Every cable has resistance, so it loses a little voltage along its length — and the longer the run and the higher the current, the more it loses. Size a circuit only on ampacity and a long run can arrive with too little voltage to work properly. Voltage drop is the second half of wire sizing.
The formula
Voltage drop = k × I × L × R, where I is the current, L is the one-way run length, and R is the conductor resistance per foot (resistivity ÷ cross-sectional area — so a lower AWG number, a bigger mm², means less drop). The factor k is 2 for DC and single-phase circuits (it counts the return conductor) and √3 for three-phase. Divide the drop by the supply voltage for the percentage.
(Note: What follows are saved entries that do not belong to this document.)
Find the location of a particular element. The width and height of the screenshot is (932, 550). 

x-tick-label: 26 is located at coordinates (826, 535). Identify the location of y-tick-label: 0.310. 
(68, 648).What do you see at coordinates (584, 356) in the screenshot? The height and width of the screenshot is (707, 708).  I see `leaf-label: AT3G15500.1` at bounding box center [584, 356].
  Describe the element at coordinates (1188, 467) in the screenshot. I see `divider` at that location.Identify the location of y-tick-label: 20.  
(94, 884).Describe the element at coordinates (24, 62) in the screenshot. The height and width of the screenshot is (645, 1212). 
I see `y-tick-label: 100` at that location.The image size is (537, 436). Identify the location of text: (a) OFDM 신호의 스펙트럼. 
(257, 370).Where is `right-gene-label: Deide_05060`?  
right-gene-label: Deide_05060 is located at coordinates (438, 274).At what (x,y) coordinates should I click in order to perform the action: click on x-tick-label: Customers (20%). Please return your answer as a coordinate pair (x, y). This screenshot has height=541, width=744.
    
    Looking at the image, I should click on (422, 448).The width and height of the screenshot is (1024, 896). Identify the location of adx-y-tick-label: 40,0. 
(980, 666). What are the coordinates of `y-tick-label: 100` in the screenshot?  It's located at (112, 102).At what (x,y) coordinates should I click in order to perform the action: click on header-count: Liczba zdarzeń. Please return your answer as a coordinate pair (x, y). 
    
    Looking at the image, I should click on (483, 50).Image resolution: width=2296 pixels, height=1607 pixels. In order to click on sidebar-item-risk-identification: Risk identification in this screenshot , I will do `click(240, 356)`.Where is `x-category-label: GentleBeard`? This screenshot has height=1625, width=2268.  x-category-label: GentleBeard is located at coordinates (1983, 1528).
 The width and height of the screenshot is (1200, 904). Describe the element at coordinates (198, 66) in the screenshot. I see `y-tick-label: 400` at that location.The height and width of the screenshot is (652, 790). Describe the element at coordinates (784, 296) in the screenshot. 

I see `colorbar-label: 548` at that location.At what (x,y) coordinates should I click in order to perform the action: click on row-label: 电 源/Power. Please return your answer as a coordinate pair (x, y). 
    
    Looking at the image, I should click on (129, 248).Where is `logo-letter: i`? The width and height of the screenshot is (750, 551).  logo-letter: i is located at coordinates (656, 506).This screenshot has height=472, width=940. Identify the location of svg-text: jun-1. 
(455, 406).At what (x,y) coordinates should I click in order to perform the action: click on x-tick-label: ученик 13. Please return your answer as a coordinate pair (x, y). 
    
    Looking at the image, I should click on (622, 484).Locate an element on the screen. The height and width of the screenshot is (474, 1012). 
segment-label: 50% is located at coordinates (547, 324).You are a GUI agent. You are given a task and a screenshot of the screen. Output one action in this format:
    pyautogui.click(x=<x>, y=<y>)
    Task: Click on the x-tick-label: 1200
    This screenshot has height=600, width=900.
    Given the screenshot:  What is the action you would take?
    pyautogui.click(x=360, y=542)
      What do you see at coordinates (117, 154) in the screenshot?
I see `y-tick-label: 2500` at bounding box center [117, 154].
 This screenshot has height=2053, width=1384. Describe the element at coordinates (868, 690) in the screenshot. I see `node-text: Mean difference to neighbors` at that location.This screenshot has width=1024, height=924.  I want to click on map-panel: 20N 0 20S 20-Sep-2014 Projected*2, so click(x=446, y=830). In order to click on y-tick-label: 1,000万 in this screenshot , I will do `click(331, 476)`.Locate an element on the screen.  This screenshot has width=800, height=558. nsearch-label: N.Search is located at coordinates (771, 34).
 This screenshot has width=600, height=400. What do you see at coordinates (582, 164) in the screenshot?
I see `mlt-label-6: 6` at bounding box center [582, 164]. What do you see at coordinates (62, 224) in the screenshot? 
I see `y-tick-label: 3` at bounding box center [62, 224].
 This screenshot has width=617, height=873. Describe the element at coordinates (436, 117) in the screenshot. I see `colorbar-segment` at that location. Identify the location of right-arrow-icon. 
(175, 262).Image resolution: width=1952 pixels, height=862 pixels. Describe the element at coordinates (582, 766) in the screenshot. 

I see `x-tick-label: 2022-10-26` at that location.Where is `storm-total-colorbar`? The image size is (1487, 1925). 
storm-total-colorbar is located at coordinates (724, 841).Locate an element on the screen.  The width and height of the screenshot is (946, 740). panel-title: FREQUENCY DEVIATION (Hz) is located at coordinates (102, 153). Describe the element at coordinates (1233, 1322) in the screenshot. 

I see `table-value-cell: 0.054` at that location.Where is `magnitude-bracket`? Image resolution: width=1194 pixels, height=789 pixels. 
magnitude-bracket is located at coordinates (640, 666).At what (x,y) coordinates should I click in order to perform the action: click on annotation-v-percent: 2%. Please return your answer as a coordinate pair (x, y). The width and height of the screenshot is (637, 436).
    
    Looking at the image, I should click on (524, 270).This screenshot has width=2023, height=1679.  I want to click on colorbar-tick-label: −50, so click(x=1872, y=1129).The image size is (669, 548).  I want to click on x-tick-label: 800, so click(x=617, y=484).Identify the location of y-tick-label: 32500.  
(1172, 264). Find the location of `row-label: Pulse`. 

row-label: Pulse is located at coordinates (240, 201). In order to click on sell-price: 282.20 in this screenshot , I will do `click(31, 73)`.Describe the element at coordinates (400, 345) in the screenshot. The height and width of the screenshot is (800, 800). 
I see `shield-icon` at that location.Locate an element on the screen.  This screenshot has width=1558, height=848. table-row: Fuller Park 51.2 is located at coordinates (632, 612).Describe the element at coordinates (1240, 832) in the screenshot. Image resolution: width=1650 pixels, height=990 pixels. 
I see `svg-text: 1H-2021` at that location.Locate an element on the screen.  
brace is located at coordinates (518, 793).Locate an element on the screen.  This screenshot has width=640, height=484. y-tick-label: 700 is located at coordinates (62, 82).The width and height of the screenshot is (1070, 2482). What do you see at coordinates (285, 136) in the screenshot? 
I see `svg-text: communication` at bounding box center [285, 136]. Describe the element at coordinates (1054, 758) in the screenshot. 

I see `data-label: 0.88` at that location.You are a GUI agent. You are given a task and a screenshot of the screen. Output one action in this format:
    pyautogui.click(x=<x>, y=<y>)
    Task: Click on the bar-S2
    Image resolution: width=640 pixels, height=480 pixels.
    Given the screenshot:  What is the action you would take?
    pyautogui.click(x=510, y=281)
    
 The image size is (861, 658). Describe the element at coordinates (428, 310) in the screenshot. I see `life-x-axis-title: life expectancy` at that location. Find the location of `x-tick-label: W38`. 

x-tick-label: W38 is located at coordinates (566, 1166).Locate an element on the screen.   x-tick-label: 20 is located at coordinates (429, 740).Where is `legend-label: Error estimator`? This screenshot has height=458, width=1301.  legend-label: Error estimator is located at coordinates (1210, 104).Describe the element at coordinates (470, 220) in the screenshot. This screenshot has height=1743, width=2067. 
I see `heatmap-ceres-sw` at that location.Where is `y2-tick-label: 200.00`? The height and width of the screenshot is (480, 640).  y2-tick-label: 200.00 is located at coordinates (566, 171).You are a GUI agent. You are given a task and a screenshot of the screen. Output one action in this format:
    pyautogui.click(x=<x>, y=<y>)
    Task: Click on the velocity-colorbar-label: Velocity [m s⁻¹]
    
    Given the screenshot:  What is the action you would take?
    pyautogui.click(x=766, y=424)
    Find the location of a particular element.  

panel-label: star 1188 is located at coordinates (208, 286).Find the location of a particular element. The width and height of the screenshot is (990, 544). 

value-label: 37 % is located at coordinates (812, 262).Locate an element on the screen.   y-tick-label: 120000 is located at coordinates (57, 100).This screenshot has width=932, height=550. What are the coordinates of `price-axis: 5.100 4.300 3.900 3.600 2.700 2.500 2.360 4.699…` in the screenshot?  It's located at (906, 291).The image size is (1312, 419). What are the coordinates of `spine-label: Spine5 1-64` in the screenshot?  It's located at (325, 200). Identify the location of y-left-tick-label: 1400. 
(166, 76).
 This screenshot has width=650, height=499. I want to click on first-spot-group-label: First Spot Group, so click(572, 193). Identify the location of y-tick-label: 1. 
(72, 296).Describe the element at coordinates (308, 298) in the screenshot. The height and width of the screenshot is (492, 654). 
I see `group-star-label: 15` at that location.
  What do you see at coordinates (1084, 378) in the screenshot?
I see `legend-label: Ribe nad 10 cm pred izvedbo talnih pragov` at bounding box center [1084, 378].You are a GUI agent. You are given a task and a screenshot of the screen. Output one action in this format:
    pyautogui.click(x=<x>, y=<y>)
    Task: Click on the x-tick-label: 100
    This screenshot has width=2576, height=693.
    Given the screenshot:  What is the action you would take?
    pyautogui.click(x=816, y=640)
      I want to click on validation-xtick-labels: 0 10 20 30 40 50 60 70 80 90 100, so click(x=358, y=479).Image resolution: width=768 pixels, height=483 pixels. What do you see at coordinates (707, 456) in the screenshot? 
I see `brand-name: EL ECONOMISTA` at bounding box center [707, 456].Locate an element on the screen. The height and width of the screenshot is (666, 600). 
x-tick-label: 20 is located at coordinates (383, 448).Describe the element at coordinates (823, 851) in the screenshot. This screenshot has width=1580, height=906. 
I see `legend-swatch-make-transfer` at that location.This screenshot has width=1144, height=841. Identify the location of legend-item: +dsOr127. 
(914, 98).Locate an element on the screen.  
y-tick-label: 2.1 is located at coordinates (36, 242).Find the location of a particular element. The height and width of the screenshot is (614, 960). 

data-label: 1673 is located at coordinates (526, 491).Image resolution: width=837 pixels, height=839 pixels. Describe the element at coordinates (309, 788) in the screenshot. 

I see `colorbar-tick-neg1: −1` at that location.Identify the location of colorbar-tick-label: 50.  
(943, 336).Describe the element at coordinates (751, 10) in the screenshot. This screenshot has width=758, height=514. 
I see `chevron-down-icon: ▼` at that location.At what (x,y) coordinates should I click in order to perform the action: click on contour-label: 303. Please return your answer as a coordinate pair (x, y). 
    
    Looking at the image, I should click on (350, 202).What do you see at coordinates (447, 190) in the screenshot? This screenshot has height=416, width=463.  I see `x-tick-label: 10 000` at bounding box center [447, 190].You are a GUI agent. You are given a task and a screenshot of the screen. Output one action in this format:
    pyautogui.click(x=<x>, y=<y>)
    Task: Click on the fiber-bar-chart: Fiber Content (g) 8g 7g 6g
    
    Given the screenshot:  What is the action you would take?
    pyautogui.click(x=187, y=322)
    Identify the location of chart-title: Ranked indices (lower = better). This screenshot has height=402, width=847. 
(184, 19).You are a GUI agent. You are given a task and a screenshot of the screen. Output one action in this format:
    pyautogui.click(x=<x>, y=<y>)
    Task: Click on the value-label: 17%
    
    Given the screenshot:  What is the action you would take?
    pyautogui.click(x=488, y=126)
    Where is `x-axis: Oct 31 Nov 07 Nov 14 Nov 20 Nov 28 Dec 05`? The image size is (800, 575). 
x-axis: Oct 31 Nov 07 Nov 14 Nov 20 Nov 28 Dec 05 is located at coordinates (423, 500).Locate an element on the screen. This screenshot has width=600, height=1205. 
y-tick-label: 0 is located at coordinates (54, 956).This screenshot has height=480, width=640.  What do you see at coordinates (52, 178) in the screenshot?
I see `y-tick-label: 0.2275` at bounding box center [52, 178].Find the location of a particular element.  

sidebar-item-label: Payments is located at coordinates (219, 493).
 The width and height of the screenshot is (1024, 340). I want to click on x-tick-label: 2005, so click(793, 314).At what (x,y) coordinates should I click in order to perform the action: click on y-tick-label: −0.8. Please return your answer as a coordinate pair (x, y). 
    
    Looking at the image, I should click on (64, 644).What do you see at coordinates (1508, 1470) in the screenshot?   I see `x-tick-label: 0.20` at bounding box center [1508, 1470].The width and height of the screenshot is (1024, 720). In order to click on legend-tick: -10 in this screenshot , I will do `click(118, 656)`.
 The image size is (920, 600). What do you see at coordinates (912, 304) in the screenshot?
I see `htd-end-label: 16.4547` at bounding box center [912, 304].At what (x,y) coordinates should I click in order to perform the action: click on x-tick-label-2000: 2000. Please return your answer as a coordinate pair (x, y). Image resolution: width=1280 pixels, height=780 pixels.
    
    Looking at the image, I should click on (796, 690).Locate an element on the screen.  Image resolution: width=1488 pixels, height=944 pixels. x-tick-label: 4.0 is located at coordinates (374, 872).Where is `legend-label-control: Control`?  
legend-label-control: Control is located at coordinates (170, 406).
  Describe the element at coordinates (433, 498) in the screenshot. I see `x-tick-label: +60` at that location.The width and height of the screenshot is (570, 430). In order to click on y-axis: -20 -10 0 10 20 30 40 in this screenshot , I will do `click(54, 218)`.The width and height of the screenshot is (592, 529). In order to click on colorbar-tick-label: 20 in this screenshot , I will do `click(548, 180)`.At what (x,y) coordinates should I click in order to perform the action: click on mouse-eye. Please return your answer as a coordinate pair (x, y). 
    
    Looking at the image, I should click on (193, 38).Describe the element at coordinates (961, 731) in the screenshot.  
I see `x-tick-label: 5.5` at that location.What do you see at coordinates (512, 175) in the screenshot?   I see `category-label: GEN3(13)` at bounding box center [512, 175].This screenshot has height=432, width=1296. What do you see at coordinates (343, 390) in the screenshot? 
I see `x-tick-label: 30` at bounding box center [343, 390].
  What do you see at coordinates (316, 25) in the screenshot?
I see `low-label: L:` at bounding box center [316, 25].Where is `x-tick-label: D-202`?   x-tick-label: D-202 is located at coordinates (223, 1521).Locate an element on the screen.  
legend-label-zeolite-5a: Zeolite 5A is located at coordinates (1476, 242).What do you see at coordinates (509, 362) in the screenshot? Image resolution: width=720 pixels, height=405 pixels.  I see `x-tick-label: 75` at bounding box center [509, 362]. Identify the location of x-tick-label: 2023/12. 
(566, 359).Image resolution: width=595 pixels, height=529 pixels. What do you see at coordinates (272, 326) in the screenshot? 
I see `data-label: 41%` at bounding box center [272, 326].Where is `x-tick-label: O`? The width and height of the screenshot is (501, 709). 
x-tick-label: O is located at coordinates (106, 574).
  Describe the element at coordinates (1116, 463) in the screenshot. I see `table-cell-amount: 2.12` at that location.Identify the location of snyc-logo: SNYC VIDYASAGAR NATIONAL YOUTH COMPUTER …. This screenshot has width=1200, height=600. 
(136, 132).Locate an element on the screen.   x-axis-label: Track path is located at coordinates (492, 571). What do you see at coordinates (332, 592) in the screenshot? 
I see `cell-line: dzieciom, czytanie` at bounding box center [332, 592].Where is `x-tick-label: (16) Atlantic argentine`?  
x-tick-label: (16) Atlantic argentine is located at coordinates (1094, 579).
Enter the one-way route length, not the loop — the ×2 already accounts for the return path.
What drop is acceptable?
The common rule of thumb, and the NEC recommendation, is up to 3% on a branch circuit and 5% total to the furthest point (feeder plus branch). Your local wiring rules set the real limit — design to whatever applies.
Example: a 20 A, 240 V load run 100 ft on 10 AWG (6 mm²) copper drops about 5 V — roughly 2%, comfortably inside the 3% target.
Size and material matter most
Resistance falls as the conductor gets thicker, so going up two AWG sizes (doubling the area) roughly halves the drop. And copper carries current with about a third less resistance than aluminum of the same size, so an aluminum run needs to be a gauge or two larger to match it.
| To cut voltage drop… | Effect |
|---|---|
| Up two AWG sizes (2× area) | ~half the drop |
| Copper instead of aluminum | ~⅓ less drop, same size |
| Halve the run length | ~half the drop |
Voltage Drop Calculator
Enter the supply type, current, run length and conductor size — it returns the drop in volts and %, a pass/fail against your limit, and the voltage left at the load.
When a long run means upsizing
On a long run the ampacity might be fine while the drop fails, so you size up for distance. A circuit that needs 12 AWG for its current may need 10 or 8 AWG once it runs 150 ft — not because the wire would overheat, but because the load would starve. The calculator flags exactly when that switch happens.
This isn’t the whole design
The figures use conductor resistance at a typical operating temperature and ignore reactance, which only matters on large three-phase runs (say 480 V feeders). Always confirm ampacity, protection and installation method against your wiring rules — voltage drop is one check among several.